PROBLEM: Report each line of the records below that uses the word "sidebar".

PROVIDED RECORDS:

——

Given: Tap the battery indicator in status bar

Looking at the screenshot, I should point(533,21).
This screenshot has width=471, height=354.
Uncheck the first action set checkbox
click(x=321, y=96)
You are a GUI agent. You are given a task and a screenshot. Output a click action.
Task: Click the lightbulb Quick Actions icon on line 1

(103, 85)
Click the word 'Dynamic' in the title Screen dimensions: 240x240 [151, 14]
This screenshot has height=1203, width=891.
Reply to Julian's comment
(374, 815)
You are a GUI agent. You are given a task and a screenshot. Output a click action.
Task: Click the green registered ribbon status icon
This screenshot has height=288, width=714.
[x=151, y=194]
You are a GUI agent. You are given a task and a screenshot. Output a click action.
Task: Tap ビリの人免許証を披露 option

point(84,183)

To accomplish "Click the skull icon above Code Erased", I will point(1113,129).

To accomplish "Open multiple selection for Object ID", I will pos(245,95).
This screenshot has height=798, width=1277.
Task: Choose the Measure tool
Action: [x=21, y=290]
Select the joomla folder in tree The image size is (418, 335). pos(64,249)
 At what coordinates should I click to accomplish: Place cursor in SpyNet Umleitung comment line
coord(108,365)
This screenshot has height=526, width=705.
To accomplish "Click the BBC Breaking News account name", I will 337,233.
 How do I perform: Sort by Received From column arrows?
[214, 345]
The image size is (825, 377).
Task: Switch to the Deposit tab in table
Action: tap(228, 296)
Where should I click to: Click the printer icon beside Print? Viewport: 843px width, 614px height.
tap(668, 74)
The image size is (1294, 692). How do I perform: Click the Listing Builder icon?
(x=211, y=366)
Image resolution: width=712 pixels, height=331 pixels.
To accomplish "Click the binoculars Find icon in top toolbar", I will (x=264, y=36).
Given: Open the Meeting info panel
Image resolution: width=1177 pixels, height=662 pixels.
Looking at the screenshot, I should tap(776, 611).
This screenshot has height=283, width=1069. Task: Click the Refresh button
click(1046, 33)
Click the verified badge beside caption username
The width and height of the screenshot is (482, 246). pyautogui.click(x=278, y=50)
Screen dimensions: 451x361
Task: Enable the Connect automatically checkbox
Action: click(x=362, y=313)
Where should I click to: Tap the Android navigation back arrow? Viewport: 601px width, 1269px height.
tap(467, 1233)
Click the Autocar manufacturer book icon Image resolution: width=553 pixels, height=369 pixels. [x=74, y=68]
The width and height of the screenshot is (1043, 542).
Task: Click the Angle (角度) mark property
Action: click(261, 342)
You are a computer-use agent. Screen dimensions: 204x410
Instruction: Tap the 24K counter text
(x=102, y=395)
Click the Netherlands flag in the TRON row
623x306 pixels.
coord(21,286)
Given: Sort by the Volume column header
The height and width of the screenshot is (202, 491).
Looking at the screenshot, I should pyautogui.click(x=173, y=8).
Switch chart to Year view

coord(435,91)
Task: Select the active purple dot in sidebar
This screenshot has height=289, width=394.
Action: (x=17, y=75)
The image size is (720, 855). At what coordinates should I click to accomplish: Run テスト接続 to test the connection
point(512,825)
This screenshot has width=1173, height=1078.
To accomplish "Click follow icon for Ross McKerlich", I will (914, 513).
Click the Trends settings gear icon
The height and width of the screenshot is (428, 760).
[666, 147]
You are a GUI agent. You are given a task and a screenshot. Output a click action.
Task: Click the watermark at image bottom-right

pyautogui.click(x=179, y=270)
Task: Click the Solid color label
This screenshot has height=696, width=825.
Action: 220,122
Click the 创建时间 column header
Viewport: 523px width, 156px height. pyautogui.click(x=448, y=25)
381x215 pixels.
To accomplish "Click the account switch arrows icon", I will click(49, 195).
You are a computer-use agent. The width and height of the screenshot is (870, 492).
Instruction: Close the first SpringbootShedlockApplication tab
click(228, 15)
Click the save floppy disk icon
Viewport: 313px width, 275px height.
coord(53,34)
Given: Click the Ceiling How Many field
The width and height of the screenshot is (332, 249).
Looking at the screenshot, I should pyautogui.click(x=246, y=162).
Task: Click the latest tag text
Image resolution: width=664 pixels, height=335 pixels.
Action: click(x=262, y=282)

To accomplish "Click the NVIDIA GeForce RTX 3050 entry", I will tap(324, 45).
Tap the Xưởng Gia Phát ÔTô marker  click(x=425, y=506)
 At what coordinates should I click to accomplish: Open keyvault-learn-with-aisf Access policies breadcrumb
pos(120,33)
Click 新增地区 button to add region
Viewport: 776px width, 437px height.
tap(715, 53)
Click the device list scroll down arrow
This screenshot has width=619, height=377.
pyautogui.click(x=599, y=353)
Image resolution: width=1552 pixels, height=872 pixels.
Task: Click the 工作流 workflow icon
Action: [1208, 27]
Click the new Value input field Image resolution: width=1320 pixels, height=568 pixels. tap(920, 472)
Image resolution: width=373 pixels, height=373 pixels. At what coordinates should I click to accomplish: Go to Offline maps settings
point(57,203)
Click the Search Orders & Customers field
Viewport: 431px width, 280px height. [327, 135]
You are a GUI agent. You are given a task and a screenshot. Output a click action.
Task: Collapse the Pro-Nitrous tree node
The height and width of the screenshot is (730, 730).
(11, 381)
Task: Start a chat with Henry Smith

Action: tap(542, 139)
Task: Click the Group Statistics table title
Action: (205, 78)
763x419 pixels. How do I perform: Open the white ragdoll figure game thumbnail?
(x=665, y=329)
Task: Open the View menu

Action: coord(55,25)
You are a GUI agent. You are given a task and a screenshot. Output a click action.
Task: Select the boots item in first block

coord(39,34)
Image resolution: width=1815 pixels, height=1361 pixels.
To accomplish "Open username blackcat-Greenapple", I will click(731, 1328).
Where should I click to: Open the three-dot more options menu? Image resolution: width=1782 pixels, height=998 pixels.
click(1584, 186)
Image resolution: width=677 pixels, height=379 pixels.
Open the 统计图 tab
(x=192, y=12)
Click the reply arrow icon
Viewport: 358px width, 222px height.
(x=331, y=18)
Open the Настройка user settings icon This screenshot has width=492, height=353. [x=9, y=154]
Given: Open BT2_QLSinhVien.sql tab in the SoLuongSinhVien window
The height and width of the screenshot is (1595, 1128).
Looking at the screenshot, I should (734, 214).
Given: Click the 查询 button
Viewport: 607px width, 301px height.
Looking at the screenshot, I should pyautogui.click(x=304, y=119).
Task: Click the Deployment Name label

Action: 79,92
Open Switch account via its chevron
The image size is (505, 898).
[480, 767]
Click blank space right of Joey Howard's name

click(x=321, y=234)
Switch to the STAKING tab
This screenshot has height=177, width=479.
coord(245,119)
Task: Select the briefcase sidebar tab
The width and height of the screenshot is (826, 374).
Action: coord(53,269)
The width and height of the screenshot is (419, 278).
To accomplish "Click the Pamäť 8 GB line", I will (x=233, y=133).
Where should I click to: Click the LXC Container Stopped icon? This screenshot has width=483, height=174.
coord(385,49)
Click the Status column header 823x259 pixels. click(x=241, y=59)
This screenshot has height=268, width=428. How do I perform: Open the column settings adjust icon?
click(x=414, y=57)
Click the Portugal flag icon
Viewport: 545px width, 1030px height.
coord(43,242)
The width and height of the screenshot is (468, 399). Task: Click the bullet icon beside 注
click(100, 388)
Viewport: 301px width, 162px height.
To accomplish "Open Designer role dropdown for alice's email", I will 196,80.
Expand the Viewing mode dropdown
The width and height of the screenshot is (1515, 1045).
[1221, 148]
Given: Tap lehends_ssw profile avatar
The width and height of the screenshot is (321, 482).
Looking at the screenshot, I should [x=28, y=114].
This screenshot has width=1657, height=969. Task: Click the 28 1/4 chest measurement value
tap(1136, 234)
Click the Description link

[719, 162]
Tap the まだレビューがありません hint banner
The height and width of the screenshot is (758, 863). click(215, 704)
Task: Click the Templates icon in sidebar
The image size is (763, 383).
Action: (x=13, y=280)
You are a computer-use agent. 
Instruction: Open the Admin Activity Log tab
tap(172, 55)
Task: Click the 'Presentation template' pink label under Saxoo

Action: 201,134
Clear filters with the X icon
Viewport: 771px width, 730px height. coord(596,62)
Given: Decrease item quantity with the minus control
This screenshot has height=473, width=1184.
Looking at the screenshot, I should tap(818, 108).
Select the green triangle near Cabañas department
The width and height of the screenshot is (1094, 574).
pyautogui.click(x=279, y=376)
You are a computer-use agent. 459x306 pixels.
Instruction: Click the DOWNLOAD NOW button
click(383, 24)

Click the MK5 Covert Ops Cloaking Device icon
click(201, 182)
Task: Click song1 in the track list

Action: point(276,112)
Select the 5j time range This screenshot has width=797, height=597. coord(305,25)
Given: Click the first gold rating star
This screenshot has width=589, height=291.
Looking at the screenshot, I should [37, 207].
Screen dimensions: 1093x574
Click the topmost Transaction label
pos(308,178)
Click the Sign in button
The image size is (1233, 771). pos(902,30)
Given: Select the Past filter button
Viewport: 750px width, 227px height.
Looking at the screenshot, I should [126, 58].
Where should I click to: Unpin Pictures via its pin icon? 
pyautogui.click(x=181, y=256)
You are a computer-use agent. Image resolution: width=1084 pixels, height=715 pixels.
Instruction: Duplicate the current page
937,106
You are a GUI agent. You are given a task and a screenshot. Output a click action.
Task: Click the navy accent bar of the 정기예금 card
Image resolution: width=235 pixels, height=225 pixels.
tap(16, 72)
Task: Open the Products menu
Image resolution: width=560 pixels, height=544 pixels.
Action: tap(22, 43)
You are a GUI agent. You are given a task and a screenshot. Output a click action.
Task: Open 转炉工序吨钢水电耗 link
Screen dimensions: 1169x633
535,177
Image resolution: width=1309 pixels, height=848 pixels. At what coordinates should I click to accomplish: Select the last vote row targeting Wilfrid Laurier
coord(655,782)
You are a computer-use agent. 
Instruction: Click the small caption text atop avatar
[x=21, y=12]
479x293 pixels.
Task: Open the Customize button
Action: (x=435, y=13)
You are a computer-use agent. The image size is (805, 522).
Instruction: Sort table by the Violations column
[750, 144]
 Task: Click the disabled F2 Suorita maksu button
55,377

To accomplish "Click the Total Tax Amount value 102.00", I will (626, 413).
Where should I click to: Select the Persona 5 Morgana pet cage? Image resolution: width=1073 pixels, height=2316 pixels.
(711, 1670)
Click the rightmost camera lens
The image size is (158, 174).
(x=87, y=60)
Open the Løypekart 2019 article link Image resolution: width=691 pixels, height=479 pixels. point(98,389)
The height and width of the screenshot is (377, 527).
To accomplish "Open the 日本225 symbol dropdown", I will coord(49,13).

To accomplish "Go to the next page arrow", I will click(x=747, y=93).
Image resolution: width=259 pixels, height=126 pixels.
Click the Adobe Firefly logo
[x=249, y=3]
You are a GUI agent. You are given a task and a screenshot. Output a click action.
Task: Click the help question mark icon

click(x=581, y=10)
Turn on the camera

——

ANSWER FOR THIS EXERCISE:
Task: Select the active purple dot in sidebar
Task: Select the briefcase sidebar tab
Task: Click the Templates icon in sidebar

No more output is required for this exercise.